UI Thoughts
One of the central ideas in Jef Raskin‘s book The Humane Interface is that the “zooming” interface — rather than 2d windows that you shift around and overlay on each other, you have a huge canvas that you can zoom into and out of, as well as move around on. Obviously your screen only displays a small portion of that canvas at any one time. A further implication is that you have a “document centric” model, and thus that your data is always visible, and you just start editing it rather than starting an app to view/modify it.
That has pretty heavy implications, and renders most existing software simply unsuitable for a “ZUI”. So while there’s a couple of attempts at implementing them, they’re nowhere near being generally usable. Still, they’re a cool idea.

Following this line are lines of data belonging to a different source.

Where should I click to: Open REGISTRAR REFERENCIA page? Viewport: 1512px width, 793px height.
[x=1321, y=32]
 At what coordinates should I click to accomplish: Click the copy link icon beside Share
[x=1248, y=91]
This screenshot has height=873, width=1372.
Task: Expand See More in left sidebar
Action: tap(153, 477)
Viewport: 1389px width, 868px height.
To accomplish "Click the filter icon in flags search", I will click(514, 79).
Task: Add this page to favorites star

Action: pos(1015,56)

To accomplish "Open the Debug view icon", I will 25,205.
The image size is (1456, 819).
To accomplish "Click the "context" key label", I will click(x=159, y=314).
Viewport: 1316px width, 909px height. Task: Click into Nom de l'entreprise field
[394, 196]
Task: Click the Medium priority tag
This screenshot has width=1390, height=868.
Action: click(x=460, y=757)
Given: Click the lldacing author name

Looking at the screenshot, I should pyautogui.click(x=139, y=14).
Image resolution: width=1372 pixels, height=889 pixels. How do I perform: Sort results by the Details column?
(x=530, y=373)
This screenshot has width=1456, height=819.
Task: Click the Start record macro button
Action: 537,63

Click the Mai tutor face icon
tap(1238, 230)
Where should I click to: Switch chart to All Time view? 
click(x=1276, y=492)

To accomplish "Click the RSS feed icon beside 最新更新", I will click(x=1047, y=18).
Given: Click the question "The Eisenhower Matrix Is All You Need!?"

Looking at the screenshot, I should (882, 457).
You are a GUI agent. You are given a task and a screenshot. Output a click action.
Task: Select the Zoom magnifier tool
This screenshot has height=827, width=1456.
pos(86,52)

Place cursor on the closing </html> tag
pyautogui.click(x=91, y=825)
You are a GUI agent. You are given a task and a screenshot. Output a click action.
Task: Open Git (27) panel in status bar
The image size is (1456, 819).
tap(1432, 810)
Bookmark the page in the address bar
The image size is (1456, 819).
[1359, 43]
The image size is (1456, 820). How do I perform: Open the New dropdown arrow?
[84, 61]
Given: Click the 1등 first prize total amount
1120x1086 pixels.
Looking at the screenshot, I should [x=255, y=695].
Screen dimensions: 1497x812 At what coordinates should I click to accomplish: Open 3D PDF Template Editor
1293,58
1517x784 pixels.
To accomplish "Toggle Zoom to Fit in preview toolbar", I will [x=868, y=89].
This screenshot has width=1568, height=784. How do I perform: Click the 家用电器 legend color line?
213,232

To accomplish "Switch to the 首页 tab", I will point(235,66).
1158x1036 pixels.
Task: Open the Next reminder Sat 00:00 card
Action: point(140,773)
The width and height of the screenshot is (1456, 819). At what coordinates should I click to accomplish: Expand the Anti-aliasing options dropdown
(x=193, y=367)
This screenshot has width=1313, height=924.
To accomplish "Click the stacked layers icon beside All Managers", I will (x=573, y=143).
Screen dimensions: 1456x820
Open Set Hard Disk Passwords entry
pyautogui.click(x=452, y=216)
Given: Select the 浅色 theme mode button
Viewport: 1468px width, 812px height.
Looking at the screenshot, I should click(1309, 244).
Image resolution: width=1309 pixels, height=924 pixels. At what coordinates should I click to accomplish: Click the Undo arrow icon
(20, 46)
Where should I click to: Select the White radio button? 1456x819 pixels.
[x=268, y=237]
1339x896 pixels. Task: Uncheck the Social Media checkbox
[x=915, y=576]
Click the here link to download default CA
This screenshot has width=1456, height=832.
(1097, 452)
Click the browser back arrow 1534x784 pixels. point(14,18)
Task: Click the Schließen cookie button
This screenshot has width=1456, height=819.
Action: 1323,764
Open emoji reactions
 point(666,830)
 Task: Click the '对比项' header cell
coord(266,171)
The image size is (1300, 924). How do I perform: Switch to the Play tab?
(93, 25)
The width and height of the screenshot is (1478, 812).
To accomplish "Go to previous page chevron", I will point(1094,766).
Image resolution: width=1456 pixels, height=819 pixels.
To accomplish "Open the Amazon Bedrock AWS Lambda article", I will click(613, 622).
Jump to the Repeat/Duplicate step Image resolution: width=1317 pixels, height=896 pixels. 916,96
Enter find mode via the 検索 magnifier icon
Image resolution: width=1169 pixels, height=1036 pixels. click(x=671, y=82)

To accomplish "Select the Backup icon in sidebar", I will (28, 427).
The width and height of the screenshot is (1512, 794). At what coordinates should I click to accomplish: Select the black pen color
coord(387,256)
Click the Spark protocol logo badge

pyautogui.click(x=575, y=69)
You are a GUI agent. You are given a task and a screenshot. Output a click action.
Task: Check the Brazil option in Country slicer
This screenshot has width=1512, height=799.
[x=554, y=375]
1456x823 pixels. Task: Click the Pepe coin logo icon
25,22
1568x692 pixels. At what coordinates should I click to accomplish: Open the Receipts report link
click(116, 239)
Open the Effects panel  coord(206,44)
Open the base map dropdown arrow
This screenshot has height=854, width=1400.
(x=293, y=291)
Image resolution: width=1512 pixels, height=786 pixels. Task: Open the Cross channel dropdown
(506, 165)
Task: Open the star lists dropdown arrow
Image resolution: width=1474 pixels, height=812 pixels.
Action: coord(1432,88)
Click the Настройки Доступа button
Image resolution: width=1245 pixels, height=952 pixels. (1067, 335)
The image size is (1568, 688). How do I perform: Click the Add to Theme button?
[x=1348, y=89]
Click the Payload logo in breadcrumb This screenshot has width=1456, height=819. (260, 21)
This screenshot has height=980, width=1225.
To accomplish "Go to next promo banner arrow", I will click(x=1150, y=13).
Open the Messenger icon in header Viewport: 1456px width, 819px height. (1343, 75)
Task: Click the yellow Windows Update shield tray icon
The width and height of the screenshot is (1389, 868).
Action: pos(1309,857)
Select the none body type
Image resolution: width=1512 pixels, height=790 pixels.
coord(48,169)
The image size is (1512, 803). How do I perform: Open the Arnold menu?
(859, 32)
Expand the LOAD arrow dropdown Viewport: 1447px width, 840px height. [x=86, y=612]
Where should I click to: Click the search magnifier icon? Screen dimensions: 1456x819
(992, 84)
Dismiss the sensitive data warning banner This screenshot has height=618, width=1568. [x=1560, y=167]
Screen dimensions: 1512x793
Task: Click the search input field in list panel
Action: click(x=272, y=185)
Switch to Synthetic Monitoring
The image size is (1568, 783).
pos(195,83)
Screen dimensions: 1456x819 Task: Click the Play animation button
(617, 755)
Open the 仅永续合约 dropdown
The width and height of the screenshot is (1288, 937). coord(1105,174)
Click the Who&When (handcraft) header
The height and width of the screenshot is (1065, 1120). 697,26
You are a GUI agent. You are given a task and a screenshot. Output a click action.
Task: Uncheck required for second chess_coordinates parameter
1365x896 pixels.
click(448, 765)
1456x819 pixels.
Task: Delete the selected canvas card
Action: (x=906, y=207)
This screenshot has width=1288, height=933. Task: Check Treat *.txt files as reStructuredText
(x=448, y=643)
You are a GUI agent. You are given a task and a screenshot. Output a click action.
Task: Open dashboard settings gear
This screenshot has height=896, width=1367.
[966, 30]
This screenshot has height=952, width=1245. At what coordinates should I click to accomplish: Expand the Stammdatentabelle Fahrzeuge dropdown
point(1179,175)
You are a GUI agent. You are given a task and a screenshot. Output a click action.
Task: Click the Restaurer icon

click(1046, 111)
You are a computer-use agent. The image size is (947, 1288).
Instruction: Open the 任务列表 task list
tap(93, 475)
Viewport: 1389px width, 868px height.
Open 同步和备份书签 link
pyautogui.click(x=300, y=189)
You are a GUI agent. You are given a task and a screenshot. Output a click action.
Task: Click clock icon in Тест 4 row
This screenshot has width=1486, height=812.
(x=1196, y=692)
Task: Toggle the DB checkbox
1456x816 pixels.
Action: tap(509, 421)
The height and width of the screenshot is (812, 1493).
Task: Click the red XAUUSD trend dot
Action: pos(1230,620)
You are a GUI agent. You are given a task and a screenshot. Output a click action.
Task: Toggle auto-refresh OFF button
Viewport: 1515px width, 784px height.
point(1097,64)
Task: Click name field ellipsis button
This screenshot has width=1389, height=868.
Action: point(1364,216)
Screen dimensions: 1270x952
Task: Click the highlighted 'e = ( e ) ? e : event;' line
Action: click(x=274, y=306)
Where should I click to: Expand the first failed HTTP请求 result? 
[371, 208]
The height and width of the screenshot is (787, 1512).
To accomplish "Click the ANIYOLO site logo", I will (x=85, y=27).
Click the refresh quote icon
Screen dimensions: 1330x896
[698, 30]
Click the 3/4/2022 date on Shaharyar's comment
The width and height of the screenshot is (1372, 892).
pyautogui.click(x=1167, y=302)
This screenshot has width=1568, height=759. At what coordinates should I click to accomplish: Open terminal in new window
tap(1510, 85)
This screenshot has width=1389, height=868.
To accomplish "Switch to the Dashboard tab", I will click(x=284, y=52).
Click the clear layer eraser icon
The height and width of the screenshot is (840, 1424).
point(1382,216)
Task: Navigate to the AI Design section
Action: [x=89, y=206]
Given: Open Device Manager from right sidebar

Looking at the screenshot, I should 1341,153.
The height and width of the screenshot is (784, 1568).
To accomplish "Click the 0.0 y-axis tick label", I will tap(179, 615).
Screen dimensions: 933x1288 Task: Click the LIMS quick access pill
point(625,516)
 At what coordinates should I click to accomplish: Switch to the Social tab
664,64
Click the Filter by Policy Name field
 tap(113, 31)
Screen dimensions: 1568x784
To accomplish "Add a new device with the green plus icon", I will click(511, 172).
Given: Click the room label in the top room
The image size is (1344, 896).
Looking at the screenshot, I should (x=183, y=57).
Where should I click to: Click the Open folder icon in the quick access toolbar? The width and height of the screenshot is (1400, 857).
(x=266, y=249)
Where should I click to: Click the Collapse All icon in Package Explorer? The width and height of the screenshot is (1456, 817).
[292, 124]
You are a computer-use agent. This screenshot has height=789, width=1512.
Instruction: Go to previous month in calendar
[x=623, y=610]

The thing I like most about them (in theory) is that you can get a broad, 2d overview of everything you’re doing, then zoom in on a bit and work on that. I hate trying to work out how to organise myself in the file system, because I always leave crap lying around where it ends up getting in the way later.
But if you’re willing to compromise a bit, it’s probably possible to fake this. If you consider the “project view” to be whatever you can see on the screen (after using Exposé to get rid of overlapping windows maybe), then a ZUI is just a matter of being able to see many project views at once, possibly scaled, move amongst them, and zoom into one and make it functional. There no great need for zoomed out projects to be functional — you can’t see what you’re typing anyway.
That’s not impossible. If you have two modes: “zoomed out” for navigation, and “zoomed fully in” for manipulation, then the latter is obviously implemented by just having running apps, and the former can be implemented by: (a) taking a snapshot of the apps; (b) closing them; (c) embedding the snapshot in a larger canvas, along with other snapshots; (d) allowing you to navigate around the canvas; (e) when a snapshot is selected, restarting all the apps in the same state as when they were closed. (a), (c) and (d) are just graphics manipulation, and are trivial. (b) alone is trivial; (b) and (e) combined are something KDE and Gnome at least have been doing with session management for ages.
A real ZUI would let you drag components from one section of the canvas to another, too. And let you scale running apps so you can get an overall idea of what they’re displaying but not worry about them taking up much screen space. And a zillion other things too.